AbstractsBusiness Management & Administration

Spatial harvest scheduling in the Southeastern United States: estimating the impact on landowners of different sizes and spatial configuration of ownership

by Jianping Zhu




Institution: University of Georgia
Department: Forest Resources
Degree: PhD
Year: 2006
Keywords: Forest Planning
Record ID: 1773045
Full text PDF: http://purl.galileo.usg.edu/uga_etd/zhu_jianping_200608_phd


Abstract

The use of spatial harvest scheduling processes has increased over the past 15 years due to regulatory and voluntary programs that affect the spatial and temporal arrangement of management activities across a landscape. A number of papers have been presented in the literature that describe and compare the performance of spatial harvest scheduling algorithms on small sets of management problems. Applications of a single planning process to a broad range of ownership sizes and spatial configuration of ownership is lacking. In this research, we assess whether there is a set of ownership patterns, ownership sizes, or initial age class distributions that will be more highly affected by potential harvest scheduling constraints than others. This research represents one of the most extensive assessments of spatial harvest scheduling constraints ever performed for southeastern U.S. forest conditions and indicates that small landowners, and landowners with young age class distributions, will be most affected by a commonly used (but voluntary at this point) set of clearcut adjacency constraints (240 acre maximum clearcut, 2-year green-up).

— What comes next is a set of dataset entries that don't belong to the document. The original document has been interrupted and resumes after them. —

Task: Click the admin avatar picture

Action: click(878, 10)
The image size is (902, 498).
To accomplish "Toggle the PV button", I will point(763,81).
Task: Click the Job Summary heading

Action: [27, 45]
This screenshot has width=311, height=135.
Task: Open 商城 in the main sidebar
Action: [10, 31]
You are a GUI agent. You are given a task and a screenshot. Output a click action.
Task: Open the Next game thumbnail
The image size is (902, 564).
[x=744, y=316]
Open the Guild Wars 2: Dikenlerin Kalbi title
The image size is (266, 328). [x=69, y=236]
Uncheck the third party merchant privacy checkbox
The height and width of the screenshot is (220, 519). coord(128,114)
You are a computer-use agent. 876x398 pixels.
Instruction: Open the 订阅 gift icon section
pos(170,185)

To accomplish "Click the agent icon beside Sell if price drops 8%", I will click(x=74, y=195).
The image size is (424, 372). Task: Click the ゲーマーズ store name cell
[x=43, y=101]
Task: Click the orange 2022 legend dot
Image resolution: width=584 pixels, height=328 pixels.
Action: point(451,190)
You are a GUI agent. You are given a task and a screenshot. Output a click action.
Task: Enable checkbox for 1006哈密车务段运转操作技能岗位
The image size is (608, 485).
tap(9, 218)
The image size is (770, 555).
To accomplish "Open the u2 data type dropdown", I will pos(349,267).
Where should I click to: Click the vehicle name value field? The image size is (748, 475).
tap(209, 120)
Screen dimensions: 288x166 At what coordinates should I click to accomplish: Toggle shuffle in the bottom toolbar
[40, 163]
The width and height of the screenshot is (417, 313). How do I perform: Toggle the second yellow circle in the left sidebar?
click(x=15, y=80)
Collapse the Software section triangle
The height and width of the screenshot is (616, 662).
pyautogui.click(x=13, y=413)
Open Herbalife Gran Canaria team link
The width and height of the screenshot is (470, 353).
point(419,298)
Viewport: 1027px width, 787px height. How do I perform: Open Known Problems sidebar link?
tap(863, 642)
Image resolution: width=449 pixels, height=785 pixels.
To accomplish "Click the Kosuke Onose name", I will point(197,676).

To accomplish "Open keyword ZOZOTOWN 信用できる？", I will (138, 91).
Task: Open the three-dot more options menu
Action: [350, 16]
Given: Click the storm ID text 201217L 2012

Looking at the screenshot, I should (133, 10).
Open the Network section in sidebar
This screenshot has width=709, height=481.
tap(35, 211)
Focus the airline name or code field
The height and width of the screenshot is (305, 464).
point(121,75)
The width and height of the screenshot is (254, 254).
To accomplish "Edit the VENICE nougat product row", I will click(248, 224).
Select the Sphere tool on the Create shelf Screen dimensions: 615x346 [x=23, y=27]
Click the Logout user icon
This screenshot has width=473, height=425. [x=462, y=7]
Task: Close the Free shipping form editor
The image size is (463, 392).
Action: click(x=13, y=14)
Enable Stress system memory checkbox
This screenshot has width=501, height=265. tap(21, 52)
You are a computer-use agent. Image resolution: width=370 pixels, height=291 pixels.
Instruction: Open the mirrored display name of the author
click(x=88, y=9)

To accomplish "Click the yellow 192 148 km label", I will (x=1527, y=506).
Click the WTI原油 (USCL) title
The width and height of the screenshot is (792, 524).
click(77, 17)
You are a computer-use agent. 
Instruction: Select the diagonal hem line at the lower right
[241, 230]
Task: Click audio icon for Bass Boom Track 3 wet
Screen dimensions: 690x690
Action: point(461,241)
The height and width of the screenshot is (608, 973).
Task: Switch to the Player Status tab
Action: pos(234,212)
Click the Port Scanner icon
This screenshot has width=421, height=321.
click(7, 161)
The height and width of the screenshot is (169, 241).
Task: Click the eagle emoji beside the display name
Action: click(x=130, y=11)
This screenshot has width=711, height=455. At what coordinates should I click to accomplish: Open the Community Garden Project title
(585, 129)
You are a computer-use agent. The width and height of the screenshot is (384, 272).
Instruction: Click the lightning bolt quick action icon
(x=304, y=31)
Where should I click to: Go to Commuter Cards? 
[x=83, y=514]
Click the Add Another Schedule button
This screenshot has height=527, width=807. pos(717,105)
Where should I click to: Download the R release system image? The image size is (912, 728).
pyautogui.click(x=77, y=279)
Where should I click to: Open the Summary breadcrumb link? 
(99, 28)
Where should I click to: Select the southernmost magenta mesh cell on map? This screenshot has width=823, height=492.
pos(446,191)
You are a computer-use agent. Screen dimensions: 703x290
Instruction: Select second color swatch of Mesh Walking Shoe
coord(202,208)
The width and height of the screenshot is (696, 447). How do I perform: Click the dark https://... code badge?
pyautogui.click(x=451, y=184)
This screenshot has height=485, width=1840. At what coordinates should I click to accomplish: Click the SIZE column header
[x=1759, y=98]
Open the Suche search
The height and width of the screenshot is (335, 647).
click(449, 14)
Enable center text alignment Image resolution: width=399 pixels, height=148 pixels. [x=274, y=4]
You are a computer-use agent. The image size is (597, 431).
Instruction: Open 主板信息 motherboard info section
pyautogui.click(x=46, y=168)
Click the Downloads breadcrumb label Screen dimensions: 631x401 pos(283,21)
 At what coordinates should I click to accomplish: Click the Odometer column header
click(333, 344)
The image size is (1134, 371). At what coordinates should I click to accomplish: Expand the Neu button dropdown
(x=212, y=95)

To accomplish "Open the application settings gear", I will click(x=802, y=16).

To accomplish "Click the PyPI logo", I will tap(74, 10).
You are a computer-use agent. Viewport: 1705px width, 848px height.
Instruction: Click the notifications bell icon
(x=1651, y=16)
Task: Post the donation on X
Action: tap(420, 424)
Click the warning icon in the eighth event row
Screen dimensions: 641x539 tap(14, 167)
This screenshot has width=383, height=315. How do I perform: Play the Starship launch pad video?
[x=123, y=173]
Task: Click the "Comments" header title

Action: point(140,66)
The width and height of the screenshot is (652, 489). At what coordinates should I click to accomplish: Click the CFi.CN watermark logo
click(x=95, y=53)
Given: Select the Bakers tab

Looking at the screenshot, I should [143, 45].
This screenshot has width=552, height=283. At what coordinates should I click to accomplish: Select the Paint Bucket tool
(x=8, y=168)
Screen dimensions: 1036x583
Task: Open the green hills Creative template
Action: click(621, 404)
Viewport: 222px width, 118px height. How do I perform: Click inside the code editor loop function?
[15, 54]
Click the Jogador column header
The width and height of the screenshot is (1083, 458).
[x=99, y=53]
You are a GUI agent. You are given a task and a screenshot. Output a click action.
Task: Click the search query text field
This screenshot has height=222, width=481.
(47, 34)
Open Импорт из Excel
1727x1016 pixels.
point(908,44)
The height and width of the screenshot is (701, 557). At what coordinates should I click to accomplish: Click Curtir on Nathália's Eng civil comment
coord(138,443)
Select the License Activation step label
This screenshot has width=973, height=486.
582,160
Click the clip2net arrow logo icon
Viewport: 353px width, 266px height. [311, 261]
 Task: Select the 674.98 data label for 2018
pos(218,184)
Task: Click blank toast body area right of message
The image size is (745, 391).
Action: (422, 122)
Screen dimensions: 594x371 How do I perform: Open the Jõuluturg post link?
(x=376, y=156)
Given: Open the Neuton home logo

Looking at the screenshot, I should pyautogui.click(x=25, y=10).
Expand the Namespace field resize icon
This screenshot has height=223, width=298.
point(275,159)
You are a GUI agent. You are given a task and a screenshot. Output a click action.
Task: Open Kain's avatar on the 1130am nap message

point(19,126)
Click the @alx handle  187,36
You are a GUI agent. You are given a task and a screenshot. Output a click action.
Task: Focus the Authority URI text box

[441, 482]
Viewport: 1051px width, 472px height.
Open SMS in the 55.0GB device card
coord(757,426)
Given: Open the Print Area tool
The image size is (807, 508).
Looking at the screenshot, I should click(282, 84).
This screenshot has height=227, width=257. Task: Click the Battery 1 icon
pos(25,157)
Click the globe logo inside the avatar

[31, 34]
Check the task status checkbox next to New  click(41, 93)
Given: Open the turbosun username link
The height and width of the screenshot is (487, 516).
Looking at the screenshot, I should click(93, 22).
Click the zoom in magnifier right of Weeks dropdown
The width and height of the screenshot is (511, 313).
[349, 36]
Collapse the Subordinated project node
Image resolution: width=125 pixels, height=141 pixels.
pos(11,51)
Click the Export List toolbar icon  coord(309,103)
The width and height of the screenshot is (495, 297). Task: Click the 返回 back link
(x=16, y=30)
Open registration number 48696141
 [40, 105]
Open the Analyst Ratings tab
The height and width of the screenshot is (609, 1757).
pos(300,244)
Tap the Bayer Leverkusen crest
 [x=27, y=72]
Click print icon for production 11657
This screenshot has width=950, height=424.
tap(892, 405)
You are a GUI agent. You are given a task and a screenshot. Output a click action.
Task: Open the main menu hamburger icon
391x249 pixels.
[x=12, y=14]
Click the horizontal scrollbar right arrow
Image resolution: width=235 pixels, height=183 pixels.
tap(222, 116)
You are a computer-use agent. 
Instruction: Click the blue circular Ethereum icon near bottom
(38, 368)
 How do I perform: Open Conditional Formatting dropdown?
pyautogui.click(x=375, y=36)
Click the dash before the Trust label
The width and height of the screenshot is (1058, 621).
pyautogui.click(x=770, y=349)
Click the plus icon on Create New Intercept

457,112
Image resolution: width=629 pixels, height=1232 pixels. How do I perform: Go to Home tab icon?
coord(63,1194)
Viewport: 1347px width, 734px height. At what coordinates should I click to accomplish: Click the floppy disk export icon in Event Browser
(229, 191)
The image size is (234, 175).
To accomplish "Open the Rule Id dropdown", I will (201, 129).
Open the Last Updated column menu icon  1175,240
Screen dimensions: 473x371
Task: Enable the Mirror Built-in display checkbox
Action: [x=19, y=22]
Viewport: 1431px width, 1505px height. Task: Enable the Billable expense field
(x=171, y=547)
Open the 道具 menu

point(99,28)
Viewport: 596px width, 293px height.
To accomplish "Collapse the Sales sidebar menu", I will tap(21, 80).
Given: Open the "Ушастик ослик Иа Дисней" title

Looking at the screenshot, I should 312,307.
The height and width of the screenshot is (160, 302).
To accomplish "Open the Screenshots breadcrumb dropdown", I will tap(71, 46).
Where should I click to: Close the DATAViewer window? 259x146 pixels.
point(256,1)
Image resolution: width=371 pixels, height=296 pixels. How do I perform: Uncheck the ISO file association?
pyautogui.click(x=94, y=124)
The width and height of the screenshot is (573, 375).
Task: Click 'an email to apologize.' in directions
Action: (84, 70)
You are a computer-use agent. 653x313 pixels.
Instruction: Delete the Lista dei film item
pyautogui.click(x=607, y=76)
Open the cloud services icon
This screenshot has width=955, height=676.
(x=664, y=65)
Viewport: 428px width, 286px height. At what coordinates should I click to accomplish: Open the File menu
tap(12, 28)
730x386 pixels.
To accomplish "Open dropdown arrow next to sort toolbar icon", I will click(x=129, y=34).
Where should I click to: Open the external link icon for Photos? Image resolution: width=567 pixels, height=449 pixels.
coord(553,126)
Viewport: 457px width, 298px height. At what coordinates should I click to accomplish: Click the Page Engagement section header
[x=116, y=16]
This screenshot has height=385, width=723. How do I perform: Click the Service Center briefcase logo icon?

A meta heuristic, which includes threshold accepting, 1-opt tabu search, and 2-opt tabu search performed as well, or better, than threshold accepting and tabu search by themselves. The combination of search characteristics (speed, diversification, and intensification) show that forest plans developed with heuristics will benefit from multiple search strategies. Finally, we assessed whether a recent development (raindrop heuristic) would be of value in forest planning problems that include area restriction adjacency constraints. While the modified raindrop heuristic is computationally intensive, it requires only two parameters and can produce as good, or better solutions than threshold accepting or tabu search.